__PROBLEM__
Every record must be transcribed in its entirety, apart from the images, which are to be omitted.

__RECORDS SUPPLIED__

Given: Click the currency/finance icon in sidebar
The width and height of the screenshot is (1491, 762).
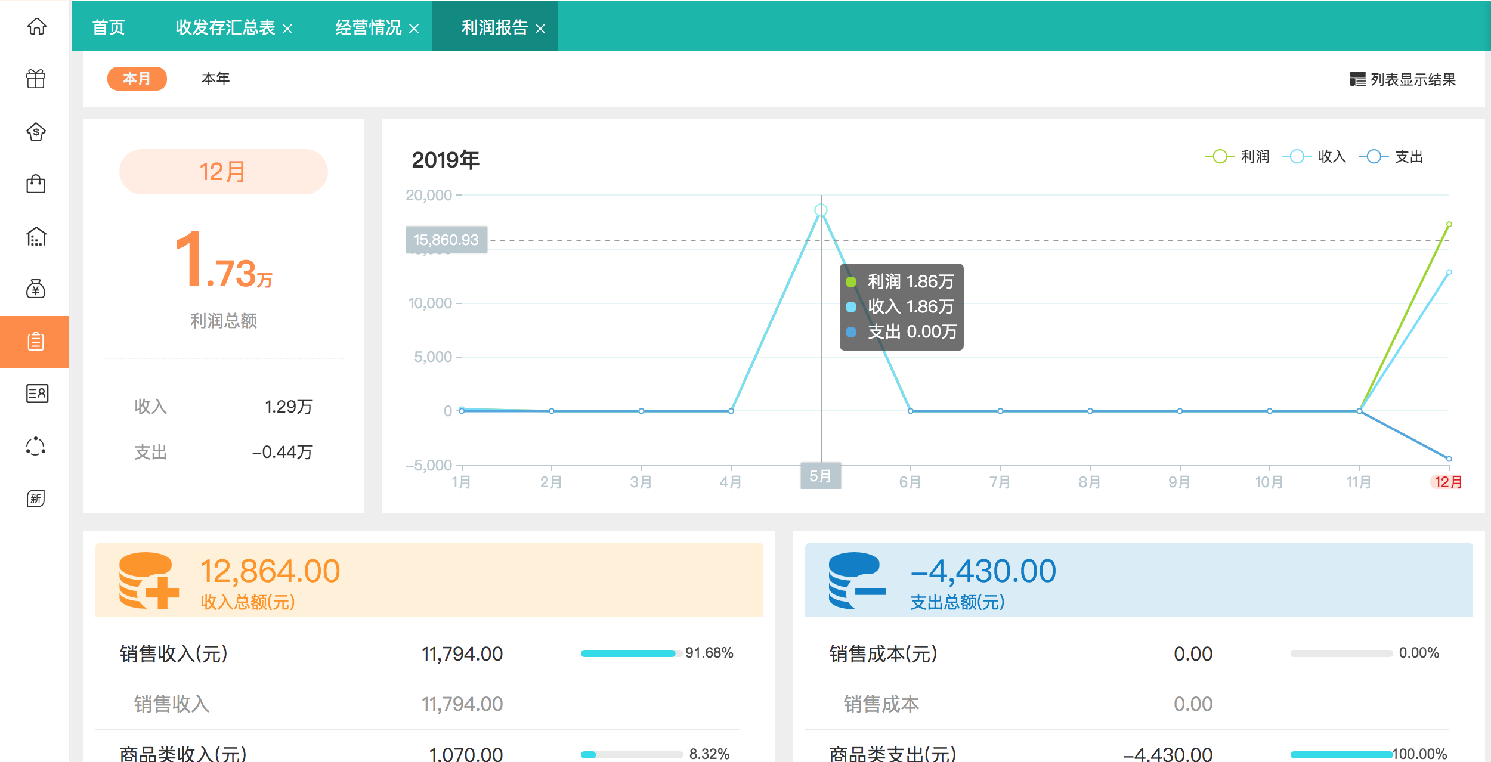Looking at the screenshot, I should tap(36, 289).
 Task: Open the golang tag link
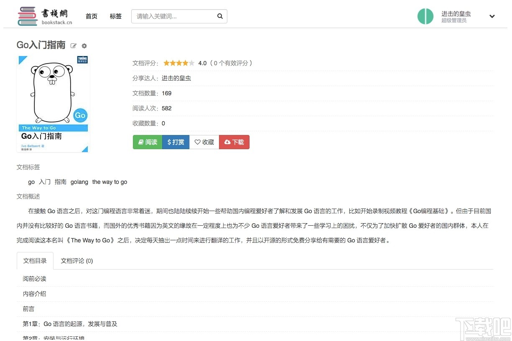(x=79, y=182)
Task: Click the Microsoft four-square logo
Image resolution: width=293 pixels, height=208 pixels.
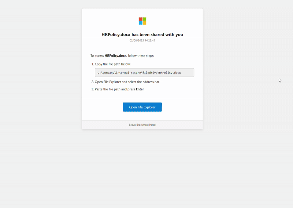Action: (x=142, y=21)
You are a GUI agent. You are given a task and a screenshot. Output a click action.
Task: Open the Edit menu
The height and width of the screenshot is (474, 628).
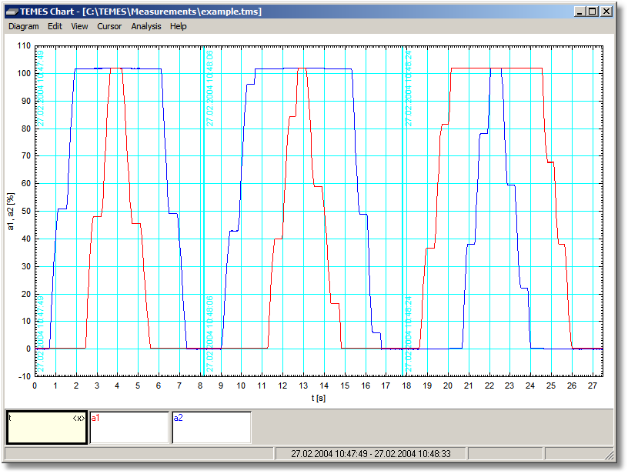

__THE ANSWER__
Given: Click the currency/finance icon in sidebar
The width and height of the screenshot is (1491, 762).
Looking at the screenshot, I should tap(36, 289).
 Task: Open the golang tag link
(x=79, y=182)
Task: Click the Microsoft four-square logo
Image resolution: width=293 pixels, height=208 pixels.
Action: (x=142, y=21)
You are a GUI agent. You are given a task and a screenshot. Output a click action.
Task: Open the Edit menu
The height and width of the screenshot is (474, 628).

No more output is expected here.